#### SOURCE RECORDS

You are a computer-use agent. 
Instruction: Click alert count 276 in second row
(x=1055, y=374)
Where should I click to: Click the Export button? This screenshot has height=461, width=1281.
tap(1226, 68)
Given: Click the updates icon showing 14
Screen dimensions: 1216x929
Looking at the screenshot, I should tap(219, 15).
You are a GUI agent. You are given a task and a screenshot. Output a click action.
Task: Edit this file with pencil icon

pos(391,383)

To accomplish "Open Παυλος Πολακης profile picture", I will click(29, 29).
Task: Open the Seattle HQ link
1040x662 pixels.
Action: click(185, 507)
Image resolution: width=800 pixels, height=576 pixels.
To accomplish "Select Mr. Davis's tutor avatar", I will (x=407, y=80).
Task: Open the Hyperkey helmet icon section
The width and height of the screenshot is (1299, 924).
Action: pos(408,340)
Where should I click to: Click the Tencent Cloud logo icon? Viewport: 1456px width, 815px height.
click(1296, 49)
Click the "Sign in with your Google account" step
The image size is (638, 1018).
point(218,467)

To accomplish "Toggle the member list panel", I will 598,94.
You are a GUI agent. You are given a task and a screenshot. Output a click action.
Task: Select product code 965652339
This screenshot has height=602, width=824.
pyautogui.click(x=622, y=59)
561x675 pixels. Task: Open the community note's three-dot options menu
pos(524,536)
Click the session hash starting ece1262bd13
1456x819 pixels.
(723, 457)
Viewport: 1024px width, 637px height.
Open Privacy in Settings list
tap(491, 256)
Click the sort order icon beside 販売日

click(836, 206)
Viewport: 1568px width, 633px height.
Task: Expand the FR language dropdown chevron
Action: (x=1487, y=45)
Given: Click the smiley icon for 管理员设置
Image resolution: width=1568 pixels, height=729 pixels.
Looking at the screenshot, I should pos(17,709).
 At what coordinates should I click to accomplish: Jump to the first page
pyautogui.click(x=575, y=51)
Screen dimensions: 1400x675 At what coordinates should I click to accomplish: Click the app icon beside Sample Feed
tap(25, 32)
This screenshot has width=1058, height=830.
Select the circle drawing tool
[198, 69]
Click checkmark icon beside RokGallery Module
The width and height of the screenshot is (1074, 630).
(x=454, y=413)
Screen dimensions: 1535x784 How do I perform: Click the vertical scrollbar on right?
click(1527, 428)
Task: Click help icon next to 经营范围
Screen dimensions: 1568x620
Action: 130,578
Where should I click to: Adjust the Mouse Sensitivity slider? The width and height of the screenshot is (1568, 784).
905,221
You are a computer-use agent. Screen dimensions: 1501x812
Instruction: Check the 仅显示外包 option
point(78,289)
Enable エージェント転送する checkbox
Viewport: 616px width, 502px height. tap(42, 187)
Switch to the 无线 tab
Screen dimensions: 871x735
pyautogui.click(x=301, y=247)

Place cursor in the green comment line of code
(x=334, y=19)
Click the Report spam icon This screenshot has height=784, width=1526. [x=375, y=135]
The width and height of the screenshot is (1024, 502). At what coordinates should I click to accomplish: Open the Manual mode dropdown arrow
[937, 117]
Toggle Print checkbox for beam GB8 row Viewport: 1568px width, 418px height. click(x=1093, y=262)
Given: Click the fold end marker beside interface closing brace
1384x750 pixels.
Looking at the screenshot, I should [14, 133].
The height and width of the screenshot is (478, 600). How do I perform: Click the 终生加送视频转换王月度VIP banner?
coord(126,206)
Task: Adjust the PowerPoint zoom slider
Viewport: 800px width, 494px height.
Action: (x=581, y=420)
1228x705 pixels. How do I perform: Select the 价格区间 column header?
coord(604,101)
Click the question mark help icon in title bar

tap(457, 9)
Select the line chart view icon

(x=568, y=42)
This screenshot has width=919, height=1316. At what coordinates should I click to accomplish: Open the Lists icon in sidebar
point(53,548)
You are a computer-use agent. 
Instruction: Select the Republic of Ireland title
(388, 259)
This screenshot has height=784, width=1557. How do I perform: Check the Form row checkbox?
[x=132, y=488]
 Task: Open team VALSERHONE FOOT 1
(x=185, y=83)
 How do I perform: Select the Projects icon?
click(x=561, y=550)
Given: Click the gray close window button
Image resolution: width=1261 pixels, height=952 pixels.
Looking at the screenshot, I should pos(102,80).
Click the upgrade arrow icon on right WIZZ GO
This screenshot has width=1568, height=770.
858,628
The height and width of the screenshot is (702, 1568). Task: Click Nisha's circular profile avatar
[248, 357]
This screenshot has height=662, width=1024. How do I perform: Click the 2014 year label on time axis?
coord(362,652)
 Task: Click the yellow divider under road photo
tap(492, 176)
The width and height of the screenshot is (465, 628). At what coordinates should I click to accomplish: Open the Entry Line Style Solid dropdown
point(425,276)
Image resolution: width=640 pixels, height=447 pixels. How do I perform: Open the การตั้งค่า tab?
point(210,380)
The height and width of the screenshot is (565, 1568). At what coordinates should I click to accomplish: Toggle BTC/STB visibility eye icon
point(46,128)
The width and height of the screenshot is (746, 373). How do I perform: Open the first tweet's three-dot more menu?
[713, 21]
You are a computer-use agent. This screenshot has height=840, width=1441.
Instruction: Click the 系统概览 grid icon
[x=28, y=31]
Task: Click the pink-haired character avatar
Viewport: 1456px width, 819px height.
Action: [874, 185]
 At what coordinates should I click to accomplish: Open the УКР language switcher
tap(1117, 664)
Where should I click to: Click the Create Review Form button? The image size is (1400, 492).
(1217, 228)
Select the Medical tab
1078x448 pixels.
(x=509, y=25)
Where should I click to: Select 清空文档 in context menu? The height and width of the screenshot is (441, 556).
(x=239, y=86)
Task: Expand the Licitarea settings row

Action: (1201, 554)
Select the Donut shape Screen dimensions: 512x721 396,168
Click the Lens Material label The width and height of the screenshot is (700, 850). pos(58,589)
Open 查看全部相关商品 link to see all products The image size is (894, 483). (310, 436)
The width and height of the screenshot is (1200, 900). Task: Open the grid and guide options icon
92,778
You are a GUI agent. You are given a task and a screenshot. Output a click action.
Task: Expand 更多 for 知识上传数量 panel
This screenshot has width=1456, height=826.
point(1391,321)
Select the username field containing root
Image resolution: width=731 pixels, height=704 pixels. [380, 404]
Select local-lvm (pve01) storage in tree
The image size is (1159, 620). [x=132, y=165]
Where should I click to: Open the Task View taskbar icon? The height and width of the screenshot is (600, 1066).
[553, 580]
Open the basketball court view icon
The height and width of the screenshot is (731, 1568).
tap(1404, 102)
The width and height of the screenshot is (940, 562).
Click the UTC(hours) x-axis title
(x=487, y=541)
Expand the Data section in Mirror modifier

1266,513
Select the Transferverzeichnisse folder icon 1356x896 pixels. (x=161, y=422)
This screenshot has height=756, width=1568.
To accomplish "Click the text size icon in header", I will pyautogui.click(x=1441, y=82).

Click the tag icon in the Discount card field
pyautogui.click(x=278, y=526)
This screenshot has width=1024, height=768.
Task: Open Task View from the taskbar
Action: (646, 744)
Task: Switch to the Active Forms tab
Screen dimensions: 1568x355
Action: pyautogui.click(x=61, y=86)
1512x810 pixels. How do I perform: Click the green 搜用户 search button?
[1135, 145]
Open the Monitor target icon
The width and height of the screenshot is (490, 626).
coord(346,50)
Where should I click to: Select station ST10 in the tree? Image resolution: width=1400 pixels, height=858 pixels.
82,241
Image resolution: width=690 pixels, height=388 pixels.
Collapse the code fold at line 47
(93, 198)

#### GIVEN PROBLEM
Write out all of the lines above again, swapping "Seattle HQ" for "Portland HQ" and leaving everything else unchanged.

#### ANSWER IN FULL
You are a computer-use agent. 
Instruction: Click alert count 276 in second row
(x=1055, y=374)
Where should I click to: Click the Export button? This screenshot has height=461, width=1281.
tap(1226, 68)
Given: Click the updates icon showing 14
Screen dimensions: 1216x929
Looking at the screenshot, I should tap(219, 15).
You are a GUI agent. You are given a task and a screenshot. Output a click action.
Task: Edit this file with pencil icon

pos(391,383)

To accomplish "Open Παυλος Πολακης profile picture", I will click(29, 29).
Task: Open the Portland HQ link
1040x662 pixels.
Action: click(185, 507)
Image resolution: width=800 pixels, height=576 pixels.
To accomplish "Select Mr. Davis's tutor avatar", I will (x=407, y=80).
Task: Open the Hyperkey helmet icon section
The width and height of the screenshot is (1299, 924).
Action: pos(408,340)
Where should I click to: Click the Tencent Cloud logo icon? Viewport: 1456px width, 815px height.
click(1296, 49)
Click the "Sign in with your Google account" step
The image size is (638, 1018).
point(218,467)

To accomplish "Toggle the member list panel", I will 598,94.
You are a GUI agent. You are given a task and a screenshot. Output a click action.
Task: Select product code 965652339
This screenshot has height=602, width=824.
pyautogui.click(x=622, y=59)
561x675 pixels. Task: Open the community note's three-dot options menu
pos(524,536)
Click the session hash starting ece1262bd13
1456x819 pixels.
(723, 457)
Viewport: 1024px width, 637px height.
Open Privacy in Settings list
tap(491, 256)
Click the sort order icon beside 販売日

click(836, 206)
Viewport: 1568px width, 633px height.
Task: Expand the FR language dropdown chevron
Action: (x=1487, y=45)
Given: Click the smiley icon for 管理员设置
Image resolution: width=1568 pixels, height=729 pixels.
Looking at the screenshot, I should pos(17,709).
 At what coordinates should I click to accomplish: Jump to the first page
pyautogui.click(x=575, y=51)
Screen dimensions: 1400x675 At what coordinates should I click to accomplish: Click the app icon beside Sample Feed
tap(25, 32)
This screenshot has width=1058, height=830.
Select the circle drawing tool
[198, 69]
Click checkmark icon beside RokGallery Module
The width and height of the screenshot is (1074, 630).
(x=454, y=413)
Screen dimensions: 1535x784 How do I perform: Click the vertical scrollbar on right?
click(1527, 428)
Task: Click help icon next to 经营范围
Screen dimensions: 1568x620
Action: 130,578
Where should I click to: Adjust the Mouse Sensitivity slider? The width and height of the screenshot is (1568, 784).
905,221
You are a computer-use agent. Screen dimensions: 1501x812
Instruction: Check the 仅显示外包 option
point(78,289)
Enable エージェント転送する checkbox
Viewport: 616px width, 502px height. tap(42, 187)
Switch to the 无线 tab
Screen dimensions: 871x735
pyautogui.click(x=301, y=247)

Place cursor in the green comment line of code
(x=334, y=19)
Click the Report spam icon This screenshot has height=784, width=1526. [x=375, y=135]
The width and height of the screenshot is (1024, 502). At what coordinates should I click to accomplish: Open the Manual mode dropdown arrow
[937, 117]
Toggle Print checkbox for beam GB8 row Viewport: 1568px width, 418px height. click(x=1093, y=262)
Given: Click the fold end marker beside interface closing brace
1384x750 pixels.
Looking at the screenshot, I should [14, 133].
The height and width of the screenshot is (478, 600). How do I perform: Click the 终生加送视频转换王月度VIP banner?
coord(126,206)
Task: Adjust the PowerPoint zoom slider
Viewport: 800px width, 494px height.
Action: (x=581, y=420)
1228x705 pixels. How do I perform: Select the 价格区间 column header?
coord(604,101)
Click the question mark help icon in title bar

tap(457, 9)
Select the line chart view icon

(x=568, y=42)
This screenshot has width=919, height=1316. At what coordinates should I click to accomplish: Open the Lists icon in sidebar
point(53,548)
You are a computer-use agent. 
Instruction: Select the Republic of Ireland title
(388, 259)
This screenshot has height=784, width=1557. How do I perform: Check the Form row checkbox?
[x=132, y=488]
 Task: Open team VALSERHONE FOOT 1
(x=185, y=83)
 How do I perform: Select the Projects icon?
click(x=561, y=550)
Given: Click the gray close window button
Image resolution: width=1261 pixels, height=952 pixels.
Looking at the screenshot, I should pos(102,80).
Click the upgrade arrow icon on right WIZZ GO
This screenshot has width=1568, height=770.
858,628
The height and width of the screenshot is (702, 1568). Task: Click Nisha's circular profile avatar
[248, 357]
This screenshot has height=662, width=1024. How do I perform: Click the 2014 year label on time axis?
coord(362,652)
 Task: Click the yellow divider under road photo
tap(492, 176)
The width and height of the screenshot is (465, 628). At what coordinates should I click to accomplish: Open the Entry Line Style Solid dropdown
point(425,276)
Image resolution: width=640 pixels, height=447 pixels. How do I perform: Open the การตั้งค่า tab?
point(210,380)
The height and width of the screenshot is (565, 1568). At what coordinates should I click to accomplish: Toggle BTC/STB visibility eye icon
point(46,128)
The width and height of the screenshot is (746, 373). How do I perform: Open the first tweet's three-dot more menu?
[713, 21]
You are a computer-use agent. This screenshot has height=840, width=1441.
Instruction: Click the 系统概览 grid icon
[x=28, y=31]
Task: Click the pink-haired character avatar
Viewport: 1456px width, 819px height.
Action: [874, 185]
 At what coordinates should I click to accomplish: Open the УКР language switcher
tap(1117, 664)
Where should I click to: Click the Create Review Form button? The image size is (1400, 492).
(1217, 228)
Select the Medical tab
1078x448 pixels.
(x=509, y=25)
Where should I click to: Select 清空文档 in context menu? The height and width of the screenshot is (441, 556).
(x=239, y=86)
Task: Expand the Licitarea settings row

Action: (1201, 554)
Select the Donut shape Screen dimensions: 512x721 396,168
Click the Lens Material label The width and height of the screenshot is (700, 850). pos(58,589)
Open 查看全部相关商品 link to see all products The image size is (894, 483). (310, 436)
The width and height of the screenshot is (1200, 900). Task: Open the grid and guide options icon
92,778
You are a GUI agent. You are given a task and a screenshot. Output a click action.
Task: Expand 更多 for 知识上传数量 panel
This screenshot has width=1456, height=826.
point(1391,321)
Select the username field containing root
Image resolution: width=731 pixels, height=704 pixels. [380, 404]
Select local-lvm (pve01) storage in tree
The image size is (1159, 620). [x=132, y=165]
Where should I click to: Open the Task View taskbar icon? The height and width of the screenshot is (600, 1066).
[553, 580]
Open the basketball court view icon
The height and width of the screenshot is (731, 1568).
tap(1404, 102)
The width and height of the screenshot is (940, 562).
Click the UTC(hours) x-axis title
(x=487, y=541)
Expand the Data section in Mirror modifier

1266,513
Select the Transferverzeichnisse folder icon 1356x896 pixels. (x=161, y=422)
This screenshot has height=756, width=1568.
To accomplish "Click the text size icon in header", I will pyautogui.click(x=1441, y=82).

Click the tag icon in the Discount card field
pyautogui.click(x=278, y=526)
This screenshot has width=1024, height=768.
Task: Open Task View from the taskbar
Action: (646, 744)
Task: Switch to the Active Forms tab
Screen dimensions: 1568x355
Action: pyautogui.click(x=61, y=86)
1512x810 pixels. How do I perform: Click the green 搜用户 search button?
[1135, 145]
Open the Monitor target icon
The width and height of the screenshot is (490, 626).
coord(346,50)
Where should I click to: Select station ST10 in the tree? Image resolution: width=1400 pixels, height=858 pixels.
82,241
Image resolution: width=690 pixels, height=388 pixels.
Collapse the code fold at line 47
(93, 198)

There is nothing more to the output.